Ethics is often a controversial topic for many to discuss. The reason being is because it includes the opinions that one has developed throughout their life. With that in mind, who is to say that one person’s ethics are better than the others, when they are based on the opinions that each of us have developed through personal experience. That brings the conversation to the idea of stealing. Is stealing always wrong? Potentially. But when using Immanuel Kant’s logic that the ends justify the means there are those who can justify their actions.
Stealing for selfish means is a horrible action. Those that burglarize cars or homes out of greed or jealously for others possessions have no ability to justify their actions. They are flat out wrong and should be clearly punished for their actions. However, that form of stealing is not a part of this conversation. Instead, the ethics of stealing bring forth another question when used in this manner: are there situations in which a person can steal and not be considered a “bad” person? Is there ever a way to justify their actions of stealing? There are a number of different examples that can be used to explain when stealing can be a justifiable action.
Immanuel Kant is an important philosopher and religious personality who presented a stance that could be used to validate stealing. He is best known for his quote that the “ends justify the means.” (Purtilo & Doherty, 2011). That statement affirms the idea that there are some reasons that can be used to explain away a person’s actions, including stealing.

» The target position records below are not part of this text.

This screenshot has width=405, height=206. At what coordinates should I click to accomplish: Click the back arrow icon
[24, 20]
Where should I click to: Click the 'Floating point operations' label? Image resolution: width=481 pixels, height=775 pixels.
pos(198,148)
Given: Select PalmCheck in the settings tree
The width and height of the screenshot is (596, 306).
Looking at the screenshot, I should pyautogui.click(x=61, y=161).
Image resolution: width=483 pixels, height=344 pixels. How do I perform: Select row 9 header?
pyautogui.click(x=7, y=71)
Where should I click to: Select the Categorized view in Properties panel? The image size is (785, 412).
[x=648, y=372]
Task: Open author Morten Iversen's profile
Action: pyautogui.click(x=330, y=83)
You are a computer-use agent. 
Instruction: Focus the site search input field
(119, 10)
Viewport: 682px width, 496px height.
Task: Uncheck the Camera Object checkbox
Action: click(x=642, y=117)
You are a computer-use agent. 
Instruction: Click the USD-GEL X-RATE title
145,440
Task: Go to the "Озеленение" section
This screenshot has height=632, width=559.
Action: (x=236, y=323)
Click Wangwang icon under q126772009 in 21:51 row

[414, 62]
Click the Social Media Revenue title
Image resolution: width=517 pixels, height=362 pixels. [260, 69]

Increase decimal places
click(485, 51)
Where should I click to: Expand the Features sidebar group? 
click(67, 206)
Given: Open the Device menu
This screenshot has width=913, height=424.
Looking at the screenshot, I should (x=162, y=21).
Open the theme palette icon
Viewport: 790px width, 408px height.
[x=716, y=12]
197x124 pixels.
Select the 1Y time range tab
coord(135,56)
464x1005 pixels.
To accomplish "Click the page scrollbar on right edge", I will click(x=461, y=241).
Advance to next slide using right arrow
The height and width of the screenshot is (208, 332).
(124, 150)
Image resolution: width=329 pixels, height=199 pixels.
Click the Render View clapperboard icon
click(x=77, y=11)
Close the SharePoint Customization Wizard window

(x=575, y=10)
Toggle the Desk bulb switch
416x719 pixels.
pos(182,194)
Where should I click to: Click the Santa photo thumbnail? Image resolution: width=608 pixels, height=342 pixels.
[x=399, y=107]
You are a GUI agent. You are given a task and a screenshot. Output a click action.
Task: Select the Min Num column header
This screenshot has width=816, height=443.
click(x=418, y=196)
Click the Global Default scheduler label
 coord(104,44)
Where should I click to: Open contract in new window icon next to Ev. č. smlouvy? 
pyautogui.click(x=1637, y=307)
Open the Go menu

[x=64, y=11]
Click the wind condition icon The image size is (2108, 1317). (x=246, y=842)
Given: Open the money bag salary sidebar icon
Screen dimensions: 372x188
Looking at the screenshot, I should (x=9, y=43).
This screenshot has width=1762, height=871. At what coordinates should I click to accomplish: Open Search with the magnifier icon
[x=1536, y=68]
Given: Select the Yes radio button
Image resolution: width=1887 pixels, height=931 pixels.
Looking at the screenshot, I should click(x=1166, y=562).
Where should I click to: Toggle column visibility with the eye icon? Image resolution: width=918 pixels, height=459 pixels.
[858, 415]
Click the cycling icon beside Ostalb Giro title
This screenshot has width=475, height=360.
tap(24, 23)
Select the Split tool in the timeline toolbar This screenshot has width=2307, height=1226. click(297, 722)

For example, imagine living in a third-world country that is wrought with poverty. Citizens in the United States often seen homeless people throughout the streets of their major cities, however, the poverty in many of these countries is exceedingly worse. In those situations, there is a potential that one can use Kant’s theory to validate their option of stealing. Stealing to feed their family or find shelter are just two examples of how one could steal with a positive outcome in mind. What if they were stealing to protect loved ones? Or another example is the stealing to protect a country? All of these examples could be used to explain away the negative perception that is immediately applied to the concept of stealing. Another example is the stealing of information that is used within the practice of national safety. Some may consider this stealing as well, but it is easily understood that many people within the community would want to see this type of stealing completed to protect the innocent.
Immanuel Kant would agree with this stance. In each of these examples, the ends would always trump the means of stealing. Even though stealing is considered a negative action, using it in these methods would help obtain some type of positive position.
Another aspect of the conversation is to consider the emotions of those involved. The people who are using stealing to obtain “things” out of greed have emotions to consider as much as those that are stealing to protect or provide for their family. Stealing out of fear or the idea of necessity is completely different than stealing out of greed or simple want.
Ethics usually boil down to the opinions of those involved. Even the philosophers that shaped many aspects of popular thought had their own opinions on matters based on their life experiences. While we may think that stealing is flat out wrong, there are many people that use it to protect or provide for themselves. Those individuals would be able to stand on Immanuel Kant’s theory to justify their actions.
Purtilo, R.B., Doherty, R.F. (2011). “Ethical dimensions in the health professions (5th edition).”
St. Louis, MO. Elsevier Saunders. Pg: 68-69.